### What this task involves
Your answer should be each line of the entries that contains the word "beside", copied in full.

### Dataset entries
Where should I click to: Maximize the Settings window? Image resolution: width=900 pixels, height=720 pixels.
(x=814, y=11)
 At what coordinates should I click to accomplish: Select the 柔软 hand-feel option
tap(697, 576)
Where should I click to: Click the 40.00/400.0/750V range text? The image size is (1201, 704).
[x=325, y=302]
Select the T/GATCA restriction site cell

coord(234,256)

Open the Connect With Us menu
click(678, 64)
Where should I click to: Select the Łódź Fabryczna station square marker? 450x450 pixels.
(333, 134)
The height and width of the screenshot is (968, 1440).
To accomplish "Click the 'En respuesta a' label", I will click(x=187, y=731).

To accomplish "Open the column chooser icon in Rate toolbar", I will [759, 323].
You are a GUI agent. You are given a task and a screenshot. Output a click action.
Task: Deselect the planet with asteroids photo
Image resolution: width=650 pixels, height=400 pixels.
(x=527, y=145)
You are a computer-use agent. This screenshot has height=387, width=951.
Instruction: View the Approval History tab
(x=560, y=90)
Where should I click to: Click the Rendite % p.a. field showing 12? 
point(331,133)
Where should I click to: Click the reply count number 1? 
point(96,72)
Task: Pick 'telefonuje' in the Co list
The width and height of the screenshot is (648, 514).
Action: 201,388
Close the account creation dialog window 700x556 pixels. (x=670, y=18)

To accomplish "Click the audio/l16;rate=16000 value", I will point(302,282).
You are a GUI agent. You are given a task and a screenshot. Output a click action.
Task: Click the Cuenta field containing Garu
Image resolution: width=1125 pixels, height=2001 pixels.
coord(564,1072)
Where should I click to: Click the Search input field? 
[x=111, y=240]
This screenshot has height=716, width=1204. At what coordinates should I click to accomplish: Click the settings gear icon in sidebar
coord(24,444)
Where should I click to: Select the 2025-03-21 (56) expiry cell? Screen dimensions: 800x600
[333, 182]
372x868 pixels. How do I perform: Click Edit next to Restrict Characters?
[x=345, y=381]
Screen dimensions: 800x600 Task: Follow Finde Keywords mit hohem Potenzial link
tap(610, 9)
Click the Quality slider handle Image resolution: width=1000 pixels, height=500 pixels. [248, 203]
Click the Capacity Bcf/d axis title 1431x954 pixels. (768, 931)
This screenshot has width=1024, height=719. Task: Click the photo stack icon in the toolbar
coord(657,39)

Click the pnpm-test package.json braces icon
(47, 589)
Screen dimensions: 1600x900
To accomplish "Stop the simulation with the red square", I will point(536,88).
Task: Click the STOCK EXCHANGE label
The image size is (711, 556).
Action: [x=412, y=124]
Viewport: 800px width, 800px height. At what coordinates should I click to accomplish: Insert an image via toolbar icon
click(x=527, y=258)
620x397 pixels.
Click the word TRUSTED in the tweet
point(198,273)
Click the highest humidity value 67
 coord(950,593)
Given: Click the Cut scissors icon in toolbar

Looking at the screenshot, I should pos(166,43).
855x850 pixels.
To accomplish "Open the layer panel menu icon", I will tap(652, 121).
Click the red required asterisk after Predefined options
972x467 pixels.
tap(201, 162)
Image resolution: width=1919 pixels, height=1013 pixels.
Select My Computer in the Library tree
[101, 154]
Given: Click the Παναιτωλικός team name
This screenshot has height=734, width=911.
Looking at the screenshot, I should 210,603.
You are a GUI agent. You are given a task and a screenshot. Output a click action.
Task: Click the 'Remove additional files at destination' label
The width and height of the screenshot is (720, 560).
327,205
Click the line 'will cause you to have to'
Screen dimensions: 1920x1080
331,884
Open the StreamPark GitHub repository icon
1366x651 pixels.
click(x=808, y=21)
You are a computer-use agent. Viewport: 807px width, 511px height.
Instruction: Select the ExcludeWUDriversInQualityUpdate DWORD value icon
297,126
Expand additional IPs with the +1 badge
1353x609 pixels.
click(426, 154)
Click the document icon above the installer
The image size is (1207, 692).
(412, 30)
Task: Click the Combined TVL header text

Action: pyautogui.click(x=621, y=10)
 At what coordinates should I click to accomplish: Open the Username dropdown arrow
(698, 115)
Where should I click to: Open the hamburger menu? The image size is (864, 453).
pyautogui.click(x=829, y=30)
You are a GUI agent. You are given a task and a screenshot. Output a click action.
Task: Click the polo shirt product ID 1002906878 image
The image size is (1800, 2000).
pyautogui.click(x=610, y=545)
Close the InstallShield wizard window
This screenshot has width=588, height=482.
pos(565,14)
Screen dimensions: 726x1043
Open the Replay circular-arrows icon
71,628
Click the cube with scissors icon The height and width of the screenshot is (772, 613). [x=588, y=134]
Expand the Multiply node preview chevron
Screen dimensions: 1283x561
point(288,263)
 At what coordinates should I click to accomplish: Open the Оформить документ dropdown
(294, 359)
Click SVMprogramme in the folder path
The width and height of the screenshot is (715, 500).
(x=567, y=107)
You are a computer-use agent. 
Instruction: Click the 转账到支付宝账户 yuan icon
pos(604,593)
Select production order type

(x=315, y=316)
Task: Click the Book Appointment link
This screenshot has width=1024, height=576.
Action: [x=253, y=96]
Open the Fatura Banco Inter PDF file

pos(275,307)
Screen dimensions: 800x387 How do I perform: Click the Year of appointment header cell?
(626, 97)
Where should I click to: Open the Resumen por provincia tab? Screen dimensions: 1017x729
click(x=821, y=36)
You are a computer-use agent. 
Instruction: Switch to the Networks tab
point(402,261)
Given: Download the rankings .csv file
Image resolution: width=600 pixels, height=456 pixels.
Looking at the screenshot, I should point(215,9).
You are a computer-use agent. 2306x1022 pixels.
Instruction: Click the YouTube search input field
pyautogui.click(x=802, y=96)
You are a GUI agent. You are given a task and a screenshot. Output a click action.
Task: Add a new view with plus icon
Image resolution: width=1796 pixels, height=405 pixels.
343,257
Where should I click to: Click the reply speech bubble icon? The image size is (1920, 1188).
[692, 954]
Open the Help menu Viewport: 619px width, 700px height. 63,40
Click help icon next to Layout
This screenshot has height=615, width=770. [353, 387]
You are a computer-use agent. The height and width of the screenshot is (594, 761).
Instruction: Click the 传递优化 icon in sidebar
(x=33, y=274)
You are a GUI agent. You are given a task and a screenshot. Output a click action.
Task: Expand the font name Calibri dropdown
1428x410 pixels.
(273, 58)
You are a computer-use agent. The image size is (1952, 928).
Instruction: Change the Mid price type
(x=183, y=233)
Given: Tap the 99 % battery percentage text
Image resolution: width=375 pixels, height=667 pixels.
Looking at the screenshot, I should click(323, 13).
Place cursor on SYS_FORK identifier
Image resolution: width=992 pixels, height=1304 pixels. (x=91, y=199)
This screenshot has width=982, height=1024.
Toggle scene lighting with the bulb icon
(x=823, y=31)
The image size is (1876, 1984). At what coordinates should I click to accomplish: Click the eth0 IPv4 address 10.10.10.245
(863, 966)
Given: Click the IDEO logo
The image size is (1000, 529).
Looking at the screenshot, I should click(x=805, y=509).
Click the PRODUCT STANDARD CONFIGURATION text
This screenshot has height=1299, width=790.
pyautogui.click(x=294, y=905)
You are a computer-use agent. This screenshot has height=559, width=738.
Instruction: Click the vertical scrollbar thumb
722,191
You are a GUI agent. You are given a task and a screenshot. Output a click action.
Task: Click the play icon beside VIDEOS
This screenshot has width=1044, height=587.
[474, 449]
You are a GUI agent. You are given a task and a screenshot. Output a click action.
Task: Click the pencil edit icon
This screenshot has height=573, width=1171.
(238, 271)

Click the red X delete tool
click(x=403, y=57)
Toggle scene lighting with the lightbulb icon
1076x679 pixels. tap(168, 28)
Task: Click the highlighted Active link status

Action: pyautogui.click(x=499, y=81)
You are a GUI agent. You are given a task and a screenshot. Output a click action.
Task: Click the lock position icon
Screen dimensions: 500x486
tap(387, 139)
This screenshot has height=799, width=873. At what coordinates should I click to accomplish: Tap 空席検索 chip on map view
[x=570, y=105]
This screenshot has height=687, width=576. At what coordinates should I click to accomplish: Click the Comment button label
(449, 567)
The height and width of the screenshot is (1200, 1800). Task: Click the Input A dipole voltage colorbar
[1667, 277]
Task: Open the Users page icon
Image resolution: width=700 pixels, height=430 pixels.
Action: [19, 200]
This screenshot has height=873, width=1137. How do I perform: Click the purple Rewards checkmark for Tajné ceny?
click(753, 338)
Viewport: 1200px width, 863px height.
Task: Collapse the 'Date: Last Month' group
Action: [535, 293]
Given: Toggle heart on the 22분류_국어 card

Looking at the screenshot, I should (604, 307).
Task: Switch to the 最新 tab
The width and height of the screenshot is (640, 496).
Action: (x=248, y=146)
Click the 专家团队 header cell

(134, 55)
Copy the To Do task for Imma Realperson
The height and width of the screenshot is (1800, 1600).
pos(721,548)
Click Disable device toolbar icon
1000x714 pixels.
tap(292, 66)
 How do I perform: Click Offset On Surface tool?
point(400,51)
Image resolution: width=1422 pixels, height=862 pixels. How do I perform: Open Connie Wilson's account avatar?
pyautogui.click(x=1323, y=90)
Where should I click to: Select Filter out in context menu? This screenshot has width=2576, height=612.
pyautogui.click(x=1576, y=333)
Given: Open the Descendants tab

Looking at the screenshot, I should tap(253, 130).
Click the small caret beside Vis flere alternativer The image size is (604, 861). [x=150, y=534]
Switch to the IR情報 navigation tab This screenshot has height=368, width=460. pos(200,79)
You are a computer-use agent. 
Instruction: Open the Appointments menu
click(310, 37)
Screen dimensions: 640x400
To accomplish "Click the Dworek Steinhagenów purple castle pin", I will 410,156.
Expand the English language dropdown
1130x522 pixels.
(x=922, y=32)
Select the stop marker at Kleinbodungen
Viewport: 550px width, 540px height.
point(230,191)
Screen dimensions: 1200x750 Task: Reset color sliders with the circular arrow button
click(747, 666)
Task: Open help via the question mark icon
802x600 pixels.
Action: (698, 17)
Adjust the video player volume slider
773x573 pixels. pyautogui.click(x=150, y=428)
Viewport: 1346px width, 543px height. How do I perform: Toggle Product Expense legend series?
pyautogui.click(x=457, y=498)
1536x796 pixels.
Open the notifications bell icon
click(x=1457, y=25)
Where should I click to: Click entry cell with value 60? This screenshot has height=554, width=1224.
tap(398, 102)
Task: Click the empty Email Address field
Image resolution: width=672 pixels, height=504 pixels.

### Exercise result
Task: Click the play icon beside VIDEOS
Click the small caret beside Vis flere alternativer The image size is (604, 861). [x=150, y=534]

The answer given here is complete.